┌─ Source information

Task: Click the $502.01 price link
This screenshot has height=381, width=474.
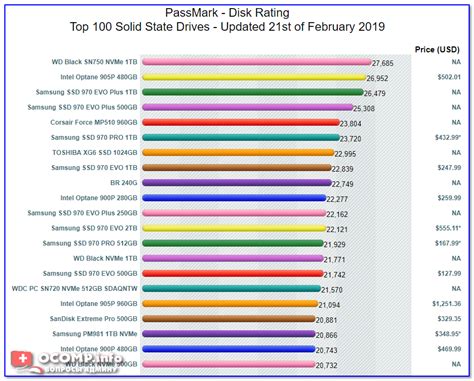Action: pyautogui.click(x=449, y=77)
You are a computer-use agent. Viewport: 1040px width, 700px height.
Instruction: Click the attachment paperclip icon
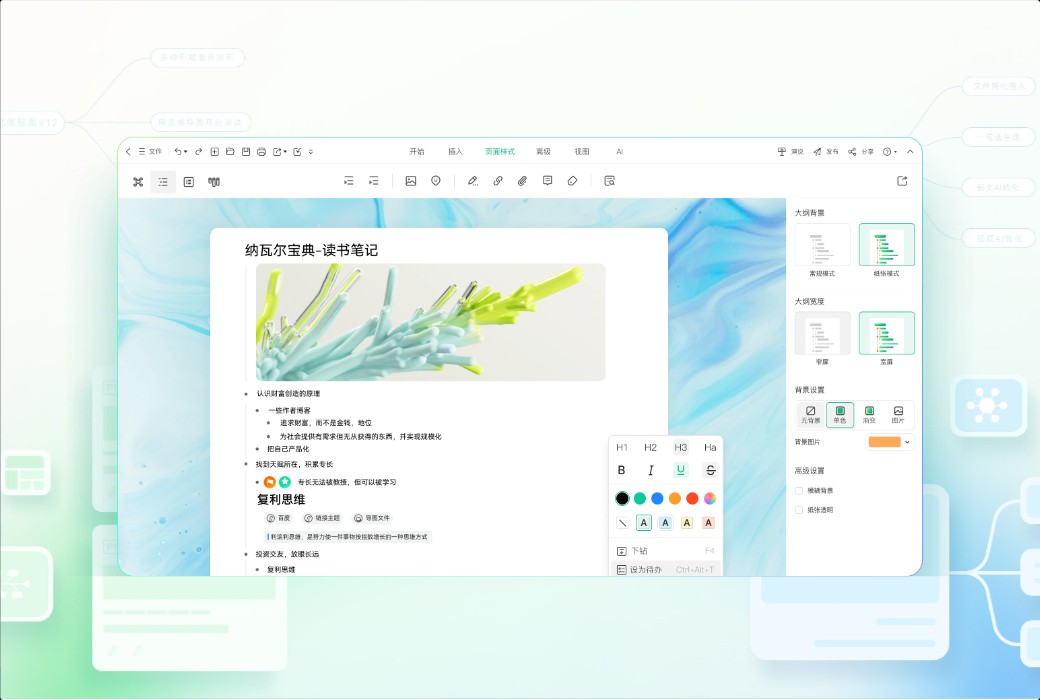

└─

Once the pictures are removed, copy the listing exactly.

* [Solution to this exercise]
Task: Click the $502.01 price link
This screenshot has height=381, width=474.
Action: pyautogui.click(x=449, y=77)
You are a computer-use agent. Viewport: 1040px width, 700px height.
Instruction: Click the attachment paperclip icon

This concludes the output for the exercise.